Estimation of the relative affinity of B cell receptor by flow cytometry.

We have developed a simple method using flow cytometry to estimate the relative affinity of B cell receptor (BCR) possessing the hapten-binding activity. Bovine serum albumin (BSA) was conjugated with a hapten, (4-hydroxy-3-nitrophenyl)acetyl (NP) and biotin (NP-BSA-bio). The interaction between NP-BSA-bio and anti-NP monoclonal antibodies (mAb) was studied as a model of the BCR reaction by surface plasmon resonance (SPR) using a biosensor chip immobilized with mAbs through anti-Fc antibody (Ab).
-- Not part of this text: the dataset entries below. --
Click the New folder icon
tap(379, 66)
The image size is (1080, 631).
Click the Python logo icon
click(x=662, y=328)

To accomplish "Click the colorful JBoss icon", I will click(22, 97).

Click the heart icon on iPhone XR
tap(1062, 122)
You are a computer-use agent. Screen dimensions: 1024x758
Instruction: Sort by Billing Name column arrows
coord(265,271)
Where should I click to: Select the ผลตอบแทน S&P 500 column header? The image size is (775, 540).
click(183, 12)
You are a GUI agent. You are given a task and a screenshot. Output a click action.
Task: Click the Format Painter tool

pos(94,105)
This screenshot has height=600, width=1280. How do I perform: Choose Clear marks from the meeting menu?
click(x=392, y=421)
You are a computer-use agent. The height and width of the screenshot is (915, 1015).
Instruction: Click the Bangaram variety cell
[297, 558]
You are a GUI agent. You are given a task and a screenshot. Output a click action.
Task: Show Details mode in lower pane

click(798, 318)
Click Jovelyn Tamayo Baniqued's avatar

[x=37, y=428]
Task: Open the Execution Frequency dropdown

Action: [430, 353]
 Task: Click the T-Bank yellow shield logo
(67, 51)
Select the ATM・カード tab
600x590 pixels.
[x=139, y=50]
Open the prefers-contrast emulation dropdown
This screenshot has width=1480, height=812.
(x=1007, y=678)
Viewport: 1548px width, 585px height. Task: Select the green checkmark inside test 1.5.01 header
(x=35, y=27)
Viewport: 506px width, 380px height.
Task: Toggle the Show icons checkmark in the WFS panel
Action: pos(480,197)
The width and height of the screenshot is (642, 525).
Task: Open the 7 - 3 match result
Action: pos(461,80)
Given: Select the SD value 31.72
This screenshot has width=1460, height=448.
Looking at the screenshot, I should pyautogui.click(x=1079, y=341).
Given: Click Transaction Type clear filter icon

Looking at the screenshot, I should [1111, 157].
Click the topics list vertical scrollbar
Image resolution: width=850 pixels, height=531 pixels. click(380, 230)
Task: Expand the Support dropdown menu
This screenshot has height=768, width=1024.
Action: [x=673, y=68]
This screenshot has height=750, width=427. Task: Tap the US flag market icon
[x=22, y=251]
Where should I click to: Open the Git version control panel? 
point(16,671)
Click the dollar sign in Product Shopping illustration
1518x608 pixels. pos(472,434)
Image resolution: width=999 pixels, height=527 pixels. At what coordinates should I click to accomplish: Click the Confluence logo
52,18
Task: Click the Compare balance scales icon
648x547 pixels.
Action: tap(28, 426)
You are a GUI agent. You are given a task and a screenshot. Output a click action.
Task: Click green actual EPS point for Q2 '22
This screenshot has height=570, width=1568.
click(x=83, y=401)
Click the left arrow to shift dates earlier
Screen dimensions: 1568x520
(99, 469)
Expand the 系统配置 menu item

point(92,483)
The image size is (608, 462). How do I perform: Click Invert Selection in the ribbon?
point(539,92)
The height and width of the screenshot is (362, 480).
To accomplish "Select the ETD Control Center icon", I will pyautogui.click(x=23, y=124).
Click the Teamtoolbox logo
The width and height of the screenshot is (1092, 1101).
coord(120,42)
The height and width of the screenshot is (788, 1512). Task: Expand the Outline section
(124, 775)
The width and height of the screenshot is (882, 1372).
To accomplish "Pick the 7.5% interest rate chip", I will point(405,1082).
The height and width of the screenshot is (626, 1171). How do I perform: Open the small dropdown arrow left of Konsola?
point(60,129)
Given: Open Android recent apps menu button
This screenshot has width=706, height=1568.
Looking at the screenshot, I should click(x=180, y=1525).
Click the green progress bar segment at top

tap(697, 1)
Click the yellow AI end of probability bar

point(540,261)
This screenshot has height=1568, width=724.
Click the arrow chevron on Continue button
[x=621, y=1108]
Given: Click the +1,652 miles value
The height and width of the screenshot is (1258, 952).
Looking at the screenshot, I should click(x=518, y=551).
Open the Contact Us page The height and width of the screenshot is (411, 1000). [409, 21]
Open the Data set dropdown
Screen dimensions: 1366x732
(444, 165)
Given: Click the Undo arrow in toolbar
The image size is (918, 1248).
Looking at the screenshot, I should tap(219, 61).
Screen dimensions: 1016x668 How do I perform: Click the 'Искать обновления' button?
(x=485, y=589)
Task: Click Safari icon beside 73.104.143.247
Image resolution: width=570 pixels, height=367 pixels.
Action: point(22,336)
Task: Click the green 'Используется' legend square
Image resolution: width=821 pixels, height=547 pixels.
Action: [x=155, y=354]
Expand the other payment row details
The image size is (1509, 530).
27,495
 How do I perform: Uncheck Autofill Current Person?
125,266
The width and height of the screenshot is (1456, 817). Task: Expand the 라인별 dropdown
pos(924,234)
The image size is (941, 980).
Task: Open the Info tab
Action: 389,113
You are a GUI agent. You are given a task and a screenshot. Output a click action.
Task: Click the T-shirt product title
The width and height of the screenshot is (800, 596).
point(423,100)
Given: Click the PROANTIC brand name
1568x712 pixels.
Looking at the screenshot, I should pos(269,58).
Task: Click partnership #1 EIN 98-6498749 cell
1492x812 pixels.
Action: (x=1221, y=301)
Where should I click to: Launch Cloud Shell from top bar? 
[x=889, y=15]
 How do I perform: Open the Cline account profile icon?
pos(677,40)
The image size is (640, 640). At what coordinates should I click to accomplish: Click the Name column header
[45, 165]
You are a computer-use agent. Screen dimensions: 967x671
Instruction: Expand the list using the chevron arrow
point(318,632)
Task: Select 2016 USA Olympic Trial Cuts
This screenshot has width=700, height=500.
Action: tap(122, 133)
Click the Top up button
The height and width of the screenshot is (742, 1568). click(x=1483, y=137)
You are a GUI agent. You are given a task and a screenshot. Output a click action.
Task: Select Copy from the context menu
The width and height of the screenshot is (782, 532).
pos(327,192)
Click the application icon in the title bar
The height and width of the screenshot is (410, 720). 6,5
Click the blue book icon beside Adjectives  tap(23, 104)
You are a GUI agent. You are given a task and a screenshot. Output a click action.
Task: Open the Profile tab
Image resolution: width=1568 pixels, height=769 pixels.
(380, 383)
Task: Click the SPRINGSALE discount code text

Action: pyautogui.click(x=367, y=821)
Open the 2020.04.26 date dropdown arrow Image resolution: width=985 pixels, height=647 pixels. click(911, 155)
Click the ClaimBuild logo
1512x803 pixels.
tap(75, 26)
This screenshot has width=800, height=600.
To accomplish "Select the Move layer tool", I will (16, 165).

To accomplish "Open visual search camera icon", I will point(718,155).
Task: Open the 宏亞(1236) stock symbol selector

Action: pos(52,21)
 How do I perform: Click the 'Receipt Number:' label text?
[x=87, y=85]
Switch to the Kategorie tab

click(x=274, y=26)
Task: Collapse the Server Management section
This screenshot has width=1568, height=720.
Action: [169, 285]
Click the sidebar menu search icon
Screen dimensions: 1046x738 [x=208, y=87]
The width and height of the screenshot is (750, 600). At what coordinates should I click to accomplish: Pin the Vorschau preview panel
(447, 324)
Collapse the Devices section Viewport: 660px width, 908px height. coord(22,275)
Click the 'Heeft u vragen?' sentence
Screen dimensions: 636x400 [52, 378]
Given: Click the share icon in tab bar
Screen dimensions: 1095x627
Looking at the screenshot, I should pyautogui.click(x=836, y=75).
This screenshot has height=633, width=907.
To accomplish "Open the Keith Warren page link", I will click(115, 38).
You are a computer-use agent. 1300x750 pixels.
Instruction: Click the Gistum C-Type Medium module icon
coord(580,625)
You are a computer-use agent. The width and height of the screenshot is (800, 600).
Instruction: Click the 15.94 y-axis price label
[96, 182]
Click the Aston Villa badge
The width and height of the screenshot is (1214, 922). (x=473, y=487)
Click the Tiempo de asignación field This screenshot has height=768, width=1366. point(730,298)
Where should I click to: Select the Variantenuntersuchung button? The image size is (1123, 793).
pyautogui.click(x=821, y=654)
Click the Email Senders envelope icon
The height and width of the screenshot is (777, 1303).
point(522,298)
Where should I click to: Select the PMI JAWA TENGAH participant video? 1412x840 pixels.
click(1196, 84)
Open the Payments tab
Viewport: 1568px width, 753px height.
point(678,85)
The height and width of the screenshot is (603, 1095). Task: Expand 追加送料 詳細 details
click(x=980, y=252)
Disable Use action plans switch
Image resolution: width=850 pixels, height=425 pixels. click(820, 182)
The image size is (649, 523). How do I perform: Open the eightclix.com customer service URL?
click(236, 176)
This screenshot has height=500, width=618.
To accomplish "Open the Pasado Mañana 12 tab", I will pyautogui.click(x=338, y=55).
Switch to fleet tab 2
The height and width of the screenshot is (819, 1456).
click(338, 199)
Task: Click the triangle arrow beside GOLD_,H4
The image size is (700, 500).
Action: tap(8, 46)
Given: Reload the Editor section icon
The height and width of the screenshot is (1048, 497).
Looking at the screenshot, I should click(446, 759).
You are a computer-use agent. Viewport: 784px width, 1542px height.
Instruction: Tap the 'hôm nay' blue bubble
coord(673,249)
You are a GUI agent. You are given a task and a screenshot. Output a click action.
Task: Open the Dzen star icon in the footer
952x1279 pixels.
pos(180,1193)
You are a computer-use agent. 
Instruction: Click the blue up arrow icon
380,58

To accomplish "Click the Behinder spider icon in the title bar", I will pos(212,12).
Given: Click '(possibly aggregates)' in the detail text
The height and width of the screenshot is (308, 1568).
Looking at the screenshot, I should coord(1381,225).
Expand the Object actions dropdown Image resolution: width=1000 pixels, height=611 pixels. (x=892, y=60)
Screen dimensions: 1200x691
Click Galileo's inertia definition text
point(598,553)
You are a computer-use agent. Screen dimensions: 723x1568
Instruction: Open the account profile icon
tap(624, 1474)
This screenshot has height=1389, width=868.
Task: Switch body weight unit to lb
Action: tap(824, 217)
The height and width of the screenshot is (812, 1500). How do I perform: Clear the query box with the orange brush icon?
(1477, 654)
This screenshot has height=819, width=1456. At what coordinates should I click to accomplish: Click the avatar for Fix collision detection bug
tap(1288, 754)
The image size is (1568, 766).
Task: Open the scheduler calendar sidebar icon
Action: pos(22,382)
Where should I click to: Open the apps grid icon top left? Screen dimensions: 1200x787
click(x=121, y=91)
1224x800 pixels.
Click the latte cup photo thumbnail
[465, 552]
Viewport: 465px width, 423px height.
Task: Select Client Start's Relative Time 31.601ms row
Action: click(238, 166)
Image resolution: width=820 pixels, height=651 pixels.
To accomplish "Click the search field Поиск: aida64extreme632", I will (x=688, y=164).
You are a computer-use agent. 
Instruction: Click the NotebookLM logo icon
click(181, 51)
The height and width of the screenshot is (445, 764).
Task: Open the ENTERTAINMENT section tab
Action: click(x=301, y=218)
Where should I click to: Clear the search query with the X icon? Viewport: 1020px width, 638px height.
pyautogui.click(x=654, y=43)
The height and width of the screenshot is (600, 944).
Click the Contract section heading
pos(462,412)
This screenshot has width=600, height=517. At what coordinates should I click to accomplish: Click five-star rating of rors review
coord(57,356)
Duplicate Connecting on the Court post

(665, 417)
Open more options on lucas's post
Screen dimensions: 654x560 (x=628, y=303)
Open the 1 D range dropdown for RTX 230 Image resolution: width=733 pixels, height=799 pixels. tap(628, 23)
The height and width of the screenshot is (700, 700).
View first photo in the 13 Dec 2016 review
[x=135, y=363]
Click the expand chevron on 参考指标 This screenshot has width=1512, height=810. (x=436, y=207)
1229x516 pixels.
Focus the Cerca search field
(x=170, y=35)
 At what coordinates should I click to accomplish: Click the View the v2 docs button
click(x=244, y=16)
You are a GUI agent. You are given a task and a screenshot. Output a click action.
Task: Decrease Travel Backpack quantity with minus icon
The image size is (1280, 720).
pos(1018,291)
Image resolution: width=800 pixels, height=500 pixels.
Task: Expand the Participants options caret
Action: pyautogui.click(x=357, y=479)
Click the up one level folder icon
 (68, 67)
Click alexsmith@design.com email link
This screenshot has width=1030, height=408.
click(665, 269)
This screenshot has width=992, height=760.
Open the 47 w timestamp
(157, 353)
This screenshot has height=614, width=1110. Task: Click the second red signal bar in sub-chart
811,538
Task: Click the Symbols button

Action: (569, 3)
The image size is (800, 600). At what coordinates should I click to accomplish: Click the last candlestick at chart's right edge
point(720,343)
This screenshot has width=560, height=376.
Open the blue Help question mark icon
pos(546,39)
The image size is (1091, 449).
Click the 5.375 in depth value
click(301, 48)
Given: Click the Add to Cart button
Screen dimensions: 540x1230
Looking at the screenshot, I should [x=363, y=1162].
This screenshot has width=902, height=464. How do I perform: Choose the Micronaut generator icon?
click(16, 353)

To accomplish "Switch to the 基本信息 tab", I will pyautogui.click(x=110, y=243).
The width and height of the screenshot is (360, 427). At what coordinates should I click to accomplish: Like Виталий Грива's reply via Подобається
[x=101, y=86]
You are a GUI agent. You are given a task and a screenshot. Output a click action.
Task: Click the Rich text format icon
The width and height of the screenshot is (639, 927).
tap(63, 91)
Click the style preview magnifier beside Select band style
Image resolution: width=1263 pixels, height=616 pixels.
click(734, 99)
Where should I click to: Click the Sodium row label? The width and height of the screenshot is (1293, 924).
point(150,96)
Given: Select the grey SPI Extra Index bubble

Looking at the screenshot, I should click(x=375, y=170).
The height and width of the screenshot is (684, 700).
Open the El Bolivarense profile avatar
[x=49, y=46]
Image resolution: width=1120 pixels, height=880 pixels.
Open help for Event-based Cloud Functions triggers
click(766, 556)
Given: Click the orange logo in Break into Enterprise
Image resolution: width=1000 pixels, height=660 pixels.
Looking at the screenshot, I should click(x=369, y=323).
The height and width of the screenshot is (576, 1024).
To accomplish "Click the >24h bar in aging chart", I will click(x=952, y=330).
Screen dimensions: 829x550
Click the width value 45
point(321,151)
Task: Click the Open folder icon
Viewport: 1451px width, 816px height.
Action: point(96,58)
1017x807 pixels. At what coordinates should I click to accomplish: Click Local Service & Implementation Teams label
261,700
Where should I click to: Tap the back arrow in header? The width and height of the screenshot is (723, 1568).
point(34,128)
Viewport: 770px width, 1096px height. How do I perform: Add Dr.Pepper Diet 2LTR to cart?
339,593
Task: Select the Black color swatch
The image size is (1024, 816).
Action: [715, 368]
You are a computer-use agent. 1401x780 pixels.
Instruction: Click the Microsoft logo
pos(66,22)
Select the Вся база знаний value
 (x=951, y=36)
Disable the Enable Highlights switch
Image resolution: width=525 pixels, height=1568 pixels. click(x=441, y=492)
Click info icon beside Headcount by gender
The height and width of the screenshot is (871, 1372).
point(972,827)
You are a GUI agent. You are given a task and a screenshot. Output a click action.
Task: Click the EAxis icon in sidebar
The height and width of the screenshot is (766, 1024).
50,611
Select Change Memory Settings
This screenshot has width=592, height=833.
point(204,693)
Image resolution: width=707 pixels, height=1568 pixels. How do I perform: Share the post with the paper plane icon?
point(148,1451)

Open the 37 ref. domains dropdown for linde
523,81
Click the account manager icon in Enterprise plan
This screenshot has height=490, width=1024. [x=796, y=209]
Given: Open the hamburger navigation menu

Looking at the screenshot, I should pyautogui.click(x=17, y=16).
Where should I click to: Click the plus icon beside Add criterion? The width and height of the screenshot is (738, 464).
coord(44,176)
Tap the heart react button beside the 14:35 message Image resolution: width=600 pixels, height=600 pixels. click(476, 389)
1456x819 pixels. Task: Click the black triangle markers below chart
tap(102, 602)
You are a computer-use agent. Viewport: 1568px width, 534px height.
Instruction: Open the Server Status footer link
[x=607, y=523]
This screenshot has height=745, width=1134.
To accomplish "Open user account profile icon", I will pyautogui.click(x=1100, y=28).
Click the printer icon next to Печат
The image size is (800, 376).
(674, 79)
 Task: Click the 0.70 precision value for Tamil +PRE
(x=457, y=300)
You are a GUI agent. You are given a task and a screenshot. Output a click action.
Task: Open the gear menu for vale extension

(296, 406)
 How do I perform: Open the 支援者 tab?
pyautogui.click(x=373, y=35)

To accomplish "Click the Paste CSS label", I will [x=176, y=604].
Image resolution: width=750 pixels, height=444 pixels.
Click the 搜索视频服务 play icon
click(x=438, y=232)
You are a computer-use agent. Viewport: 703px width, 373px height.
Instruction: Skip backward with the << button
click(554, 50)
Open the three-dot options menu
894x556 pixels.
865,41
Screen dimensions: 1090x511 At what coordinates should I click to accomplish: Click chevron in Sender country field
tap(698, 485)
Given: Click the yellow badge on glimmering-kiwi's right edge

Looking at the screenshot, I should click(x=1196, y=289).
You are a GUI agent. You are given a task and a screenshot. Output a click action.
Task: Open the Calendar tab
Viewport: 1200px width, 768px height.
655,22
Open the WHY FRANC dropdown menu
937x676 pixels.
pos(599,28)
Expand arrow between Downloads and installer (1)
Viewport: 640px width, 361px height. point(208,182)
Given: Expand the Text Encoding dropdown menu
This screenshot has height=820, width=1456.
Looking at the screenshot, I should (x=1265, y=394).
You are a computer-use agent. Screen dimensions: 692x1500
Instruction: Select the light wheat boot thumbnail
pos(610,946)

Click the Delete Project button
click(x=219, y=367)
The relative affinity of these mAbs was estimated on the basis of resonance units for the binding of NP(0.5)-BSA-bio(21) relative to that of NP(7.4)-BSA-bio(21) expressed as a ratio (NP(0.5)-BSA-bio(21)/NP(7.4)-BSA-bio(21)). In combination with streptavidin (SA)-R-phycoerythrin (PE), we measured the binding of NP-BSA-bio to BCR by flow cytometry and found that a high number of biotin molecules was necessary to improve the sensitivity of detection of the bound NP-BSA-bio without steric hindrance in the NP-BCR interaction. We demonstrated that the ratio of the mean fluorescence intensity (MFI) of NP(0.5)-BSA-bio(21)/NP(7.4)-BSA-bio(21) at a concentration of 10(-8) M could be used as a practical measure of the affinity. This method is expected to be useful for the study of affinity maturation on the cellular level.